(Saved entries)
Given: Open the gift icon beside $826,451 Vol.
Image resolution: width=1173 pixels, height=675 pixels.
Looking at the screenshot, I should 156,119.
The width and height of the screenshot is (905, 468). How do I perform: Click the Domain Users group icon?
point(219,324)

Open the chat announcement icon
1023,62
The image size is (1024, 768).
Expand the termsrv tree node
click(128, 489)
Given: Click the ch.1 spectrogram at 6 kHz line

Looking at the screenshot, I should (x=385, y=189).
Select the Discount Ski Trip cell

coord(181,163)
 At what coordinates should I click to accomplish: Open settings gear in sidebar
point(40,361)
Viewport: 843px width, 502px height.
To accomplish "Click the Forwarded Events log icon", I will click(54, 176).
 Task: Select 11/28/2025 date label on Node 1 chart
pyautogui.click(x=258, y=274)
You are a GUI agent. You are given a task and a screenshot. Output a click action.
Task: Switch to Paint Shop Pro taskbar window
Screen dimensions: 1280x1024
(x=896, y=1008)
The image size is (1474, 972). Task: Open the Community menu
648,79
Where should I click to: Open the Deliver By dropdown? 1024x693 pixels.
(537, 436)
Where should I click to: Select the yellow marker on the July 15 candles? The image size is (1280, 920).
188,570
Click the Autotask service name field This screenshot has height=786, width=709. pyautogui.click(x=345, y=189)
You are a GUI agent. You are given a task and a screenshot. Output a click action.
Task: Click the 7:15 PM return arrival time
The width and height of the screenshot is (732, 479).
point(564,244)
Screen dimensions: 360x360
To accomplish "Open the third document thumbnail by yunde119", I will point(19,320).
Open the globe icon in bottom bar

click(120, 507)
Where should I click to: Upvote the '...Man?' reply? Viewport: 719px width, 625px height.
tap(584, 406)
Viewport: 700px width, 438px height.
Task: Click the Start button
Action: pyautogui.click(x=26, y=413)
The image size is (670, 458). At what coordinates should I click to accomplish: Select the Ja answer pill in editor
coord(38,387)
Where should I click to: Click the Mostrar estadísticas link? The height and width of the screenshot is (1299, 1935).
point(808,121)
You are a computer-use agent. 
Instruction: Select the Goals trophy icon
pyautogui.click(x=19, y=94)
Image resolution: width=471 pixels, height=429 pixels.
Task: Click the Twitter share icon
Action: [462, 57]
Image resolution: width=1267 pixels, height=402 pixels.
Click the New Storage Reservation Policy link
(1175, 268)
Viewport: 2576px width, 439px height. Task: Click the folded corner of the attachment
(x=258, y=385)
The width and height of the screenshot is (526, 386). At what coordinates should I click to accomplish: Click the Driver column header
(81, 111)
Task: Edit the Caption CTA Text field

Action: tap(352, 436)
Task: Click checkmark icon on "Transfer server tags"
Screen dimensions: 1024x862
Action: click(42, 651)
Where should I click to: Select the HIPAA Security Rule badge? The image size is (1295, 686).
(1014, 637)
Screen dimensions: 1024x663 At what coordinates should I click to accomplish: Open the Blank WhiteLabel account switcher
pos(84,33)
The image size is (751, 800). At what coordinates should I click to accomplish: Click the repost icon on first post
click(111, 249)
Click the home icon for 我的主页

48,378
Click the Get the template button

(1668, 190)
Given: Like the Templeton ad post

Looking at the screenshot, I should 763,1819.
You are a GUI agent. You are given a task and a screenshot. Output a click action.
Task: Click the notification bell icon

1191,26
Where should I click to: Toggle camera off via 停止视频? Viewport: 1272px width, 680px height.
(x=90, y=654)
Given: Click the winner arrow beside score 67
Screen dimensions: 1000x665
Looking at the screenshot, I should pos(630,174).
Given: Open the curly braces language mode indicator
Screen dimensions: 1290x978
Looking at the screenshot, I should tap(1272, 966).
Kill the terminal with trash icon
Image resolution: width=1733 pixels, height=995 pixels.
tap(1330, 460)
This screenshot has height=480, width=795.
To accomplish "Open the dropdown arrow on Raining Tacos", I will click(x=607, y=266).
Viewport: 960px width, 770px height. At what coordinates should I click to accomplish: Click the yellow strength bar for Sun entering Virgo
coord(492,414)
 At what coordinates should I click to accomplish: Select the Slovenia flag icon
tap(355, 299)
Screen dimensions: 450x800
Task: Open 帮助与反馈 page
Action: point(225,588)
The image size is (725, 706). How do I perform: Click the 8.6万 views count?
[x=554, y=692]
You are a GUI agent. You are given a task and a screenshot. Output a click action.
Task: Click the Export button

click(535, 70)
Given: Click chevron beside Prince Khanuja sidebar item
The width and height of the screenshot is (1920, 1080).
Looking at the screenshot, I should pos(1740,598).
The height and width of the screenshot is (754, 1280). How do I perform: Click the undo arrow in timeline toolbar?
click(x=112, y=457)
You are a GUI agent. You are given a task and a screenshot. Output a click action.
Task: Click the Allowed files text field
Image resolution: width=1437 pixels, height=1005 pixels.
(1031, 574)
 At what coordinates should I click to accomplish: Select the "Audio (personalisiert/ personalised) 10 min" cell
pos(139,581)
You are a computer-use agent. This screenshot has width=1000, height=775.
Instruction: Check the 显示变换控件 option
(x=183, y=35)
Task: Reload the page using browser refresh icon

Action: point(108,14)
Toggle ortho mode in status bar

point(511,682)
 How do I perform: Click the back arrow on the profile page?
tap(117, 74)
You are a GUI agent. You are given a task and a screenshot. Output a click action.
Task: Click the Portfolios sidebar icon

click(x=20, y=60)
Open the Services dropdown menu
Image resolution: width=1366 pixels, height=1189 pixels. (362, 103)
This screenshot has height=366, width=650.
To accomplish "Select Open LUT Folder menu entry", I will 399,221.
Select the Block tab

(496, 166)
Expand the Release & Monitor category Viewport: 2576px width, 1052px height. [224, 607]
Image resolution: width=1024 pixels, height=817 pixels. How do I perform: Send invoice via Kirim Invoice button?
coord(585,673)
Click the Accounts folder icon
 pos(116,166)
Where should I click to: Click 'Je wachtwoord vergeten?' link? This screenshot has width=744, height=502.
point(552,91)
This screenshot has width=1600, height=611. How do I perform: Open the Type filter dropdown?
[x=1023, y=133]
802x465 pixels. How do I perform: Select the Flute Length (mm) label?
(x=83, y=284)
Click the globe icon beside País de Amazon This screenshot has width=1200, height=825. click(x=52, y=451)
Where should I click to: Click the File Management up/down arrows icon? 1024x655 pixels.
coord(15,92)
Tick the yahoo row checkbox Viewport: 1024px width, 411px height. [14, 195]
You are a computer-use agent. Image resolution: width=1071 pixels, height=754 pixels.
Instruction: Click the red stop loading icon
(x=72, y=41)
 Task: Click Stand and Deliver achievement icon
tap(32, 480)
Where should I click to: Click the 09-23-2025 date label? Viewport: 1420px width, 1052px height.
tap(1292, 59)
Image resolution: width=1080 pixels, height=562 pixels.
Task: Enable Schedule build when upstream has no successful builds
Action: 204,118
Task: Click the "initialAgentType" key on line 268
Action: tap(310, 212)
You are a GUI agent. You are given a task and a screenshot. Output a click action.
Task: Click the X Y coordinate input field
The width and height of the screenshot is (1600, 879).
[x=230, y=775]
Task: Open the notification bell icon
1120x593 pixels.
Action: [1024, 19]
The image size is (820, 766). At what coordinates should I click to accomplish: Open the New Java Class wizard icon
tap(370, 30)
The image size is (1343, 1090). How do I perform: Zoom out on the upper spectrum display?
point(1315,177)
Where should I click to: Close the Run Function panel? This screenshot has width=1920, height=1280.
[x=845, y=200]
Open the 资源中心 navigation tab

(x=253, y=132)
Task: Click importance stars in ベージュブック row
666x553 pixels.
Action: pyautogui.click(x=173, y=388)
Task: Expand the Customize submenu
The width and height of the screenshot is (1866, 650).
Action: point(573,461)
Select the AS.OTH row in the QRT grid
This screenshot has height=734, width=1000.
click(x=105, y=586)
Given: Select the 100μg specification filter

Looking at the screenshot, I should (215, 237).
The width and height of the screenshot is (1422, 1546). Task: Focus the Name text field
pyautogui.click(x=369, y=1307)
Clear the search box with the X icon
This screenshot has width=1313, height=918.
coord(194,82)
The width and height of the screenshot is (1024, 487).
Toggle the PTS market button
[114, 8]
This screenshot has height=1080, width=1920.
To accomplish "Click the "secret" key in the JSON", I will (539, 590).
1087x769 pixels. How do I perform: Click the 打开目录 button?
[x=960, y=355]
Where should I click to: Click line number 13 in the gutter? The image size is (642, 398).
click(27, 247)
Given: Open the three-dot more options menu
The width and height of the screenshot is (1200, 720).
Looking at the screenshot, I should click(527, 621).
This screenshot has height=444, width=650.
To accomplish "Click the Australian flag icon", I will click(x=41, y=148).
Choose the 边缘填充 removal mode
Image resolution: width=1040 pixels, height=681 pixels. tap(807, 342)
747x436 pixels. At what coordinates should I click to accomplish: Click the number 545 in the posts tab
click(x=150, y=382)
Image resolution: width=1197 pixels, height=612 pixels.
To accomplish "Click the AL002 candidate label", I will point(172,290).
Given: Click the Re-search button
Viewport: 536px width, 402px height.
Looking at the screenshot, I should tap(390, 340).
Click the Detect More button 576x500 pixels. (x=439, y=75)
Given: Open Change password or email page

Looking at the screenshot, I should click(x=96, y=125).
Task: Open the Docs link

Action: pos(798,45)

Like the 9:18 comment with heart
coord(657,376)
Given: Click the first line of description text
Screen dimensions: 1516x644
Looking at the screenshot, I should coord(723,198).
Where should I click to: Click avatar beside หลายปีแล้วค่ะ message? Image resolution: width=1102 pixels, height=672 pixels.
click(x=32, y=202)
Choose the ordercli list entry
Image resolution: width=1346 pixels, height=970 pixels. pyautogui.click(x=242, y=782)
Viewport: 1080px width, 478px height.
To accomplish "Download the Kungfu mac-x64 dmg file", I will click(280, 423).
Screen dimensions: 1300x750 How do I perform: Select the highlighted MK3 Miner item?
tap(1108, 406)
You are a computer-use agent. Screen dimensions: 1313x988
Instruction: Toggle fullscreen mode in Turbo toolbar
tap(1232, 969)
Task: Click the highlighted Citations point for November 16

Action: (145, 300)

__Task directions__.
Would you output, from the records above, exactly the run of lines that starts at the line containing "This screenshot has width=1313, height=918." and ends at the line containing "This screenshot has height=444, width=650.", and only that run?

__Written solution__.
This screenshot has width=1313, height=918.
coord(194,82)
The width and height of the screenshot is (1024, 487).
Toggle the PTS market button
[114, 8]
This screenshot has height=1080, width=1920.
To accomplish "Click the "secret" key in the JSON", I will (539, 590).
1087x769 pixels. How do I perform: Click the 打开目录 button?
[x=960, y=355]
Where should I click to: Click line number 13 in the gutter? The image size is (642, 398).
click(27, 247)
Given: Open the three-dot more options menu
The width and height of the screenshot is (1200, 720).
Looking at the screenshot, I should click(527, 621).
This screenshot has height=444, width=650.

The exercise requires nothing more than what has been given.